What you are asked to do: Each line below should be quoted exactly, please.

Exercise material:
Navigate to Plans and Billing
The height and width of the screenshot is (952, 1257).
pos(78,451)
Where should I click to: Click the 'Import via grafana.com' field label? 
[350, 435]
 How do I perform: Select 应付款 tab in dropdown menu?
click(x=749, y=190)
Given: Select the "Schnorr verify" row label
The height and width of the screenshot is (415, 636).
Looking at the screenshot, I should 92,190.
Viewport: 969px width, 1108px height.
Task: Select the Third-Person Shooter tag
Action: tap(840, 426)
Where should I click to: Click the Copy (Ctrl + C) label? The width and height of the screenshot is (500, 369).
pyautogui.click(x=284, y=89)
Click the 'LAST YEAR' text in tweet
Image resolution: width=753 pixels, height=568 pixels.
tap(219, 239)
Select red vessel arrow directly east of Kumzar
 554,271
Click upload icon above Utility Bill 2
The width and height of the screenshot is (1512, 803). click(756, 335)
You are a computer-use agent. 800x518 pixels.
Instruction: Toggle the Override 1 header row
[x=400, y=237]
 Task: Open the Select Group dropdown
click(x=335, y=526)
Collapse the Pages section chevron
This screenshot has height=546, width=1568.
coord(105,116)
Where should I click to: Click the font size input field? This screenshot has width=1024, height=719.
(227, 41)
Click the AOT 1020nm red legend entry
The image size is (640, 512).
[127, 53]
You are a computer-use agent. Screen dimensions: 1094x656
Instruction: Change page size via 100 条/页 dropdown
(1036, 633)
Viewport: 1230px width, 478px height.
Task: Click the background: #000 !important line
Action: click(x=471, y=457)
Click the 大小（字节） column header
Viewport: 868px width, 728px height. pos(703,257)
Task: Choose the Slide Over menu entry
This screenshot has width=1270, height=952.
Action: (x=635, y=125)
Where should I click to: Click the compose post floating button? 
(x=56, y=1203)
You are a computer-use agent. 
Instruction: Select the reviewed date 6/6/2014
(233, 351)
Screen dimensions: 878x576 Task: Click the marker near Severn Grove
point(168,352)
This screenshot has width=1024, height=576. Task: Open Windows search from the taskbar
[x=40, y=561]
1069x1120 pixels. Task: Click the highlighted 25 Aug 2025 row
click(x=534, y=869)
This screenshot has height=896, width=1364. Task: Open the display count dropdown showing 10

Problem solution:
Navigate to Plans and Billing
The height and width of the screenshot is (952, 1257).
pos(78,451)
Where should I click to: Click the 'Import via grafana.com' field label? 
[350, 435]
 How do I perform: Select 应付款 tab in dropdown menu?
click(x=749, y=190)
Given: Select the "Schnorr verify" row label
The height and width of the screenshot is (415, 636).
Looking at the screenshot, I should 92,190.
Viewport: 969px width, 1108px height.
Task: Select the Third-Person Shooter tag
Action: tap(840, 426)
Where should I click to: Click the Copy (Ctrl + C) label? The width and height of the screenshot is (500, 369).
pyautogui.click(x=284, y=89)
Click the 'LAST YEAR' text in tweet
Image resolution: width=753 pixels, height=568 pixels.
tap(219, 239)
Select red vessel arrow directly east of Kumzar
 554,271
Click upload icon above Utility Bill 2
The width and height of the screenshot is (1512, 803). click(756, 335)
You are a computer-use agent. 800x518 pixels.
Instruction: Toggle the Override 1 header row
[x=400, y=237]
 Task: Open the Select Group dropdown
click(x=335, y=526)
Collapse the Pages section chevron
This screenshot has height=546, width=1568.
coord(105,116)
Where should I click to: Click the font size input field? This screenshot has width=1024, height=719.
(227, 41)
Click the AOT 1020nm red legend entry
The image size is (640, 512).
[127, 53]
You are a computer-use agent. Screen dimensions: 1094x656
Instruction: Change page size via 100 条/页 dropdown
(1036, 633)
Viewport: 1230px width, 478px height.
Task: Click the background: #000 !important line
Action: click(x=471, y=457)
Click the 大小（字节） column header
Viewport: 868px width, 728px height. pos(703,257)
Task: Choose the Slide Over menu entry
This screenshot has width=1270, height=952.
Action: (x=635, y=125)
Where should I click to: Click the compose post floating button? 
(x=56, y=1203)
You are a computer-use agent. 
Instruction: Select the reviewed date 6/6/2014
(233, 351)
Screen dimensions: 878x576 Task: Click the marker near Severn Grove
point(168,352)
This screenshot has width=1024, height=576. Task: Open Windows search from the taskbar
[x=40, y=561]
1069x1120 pixels. Task: Click the highlighted 25 Aug 2025 row
click(x=534, y=869)
This screenshot has height=896, width=1364. Task: Open the display count dropdown showing 10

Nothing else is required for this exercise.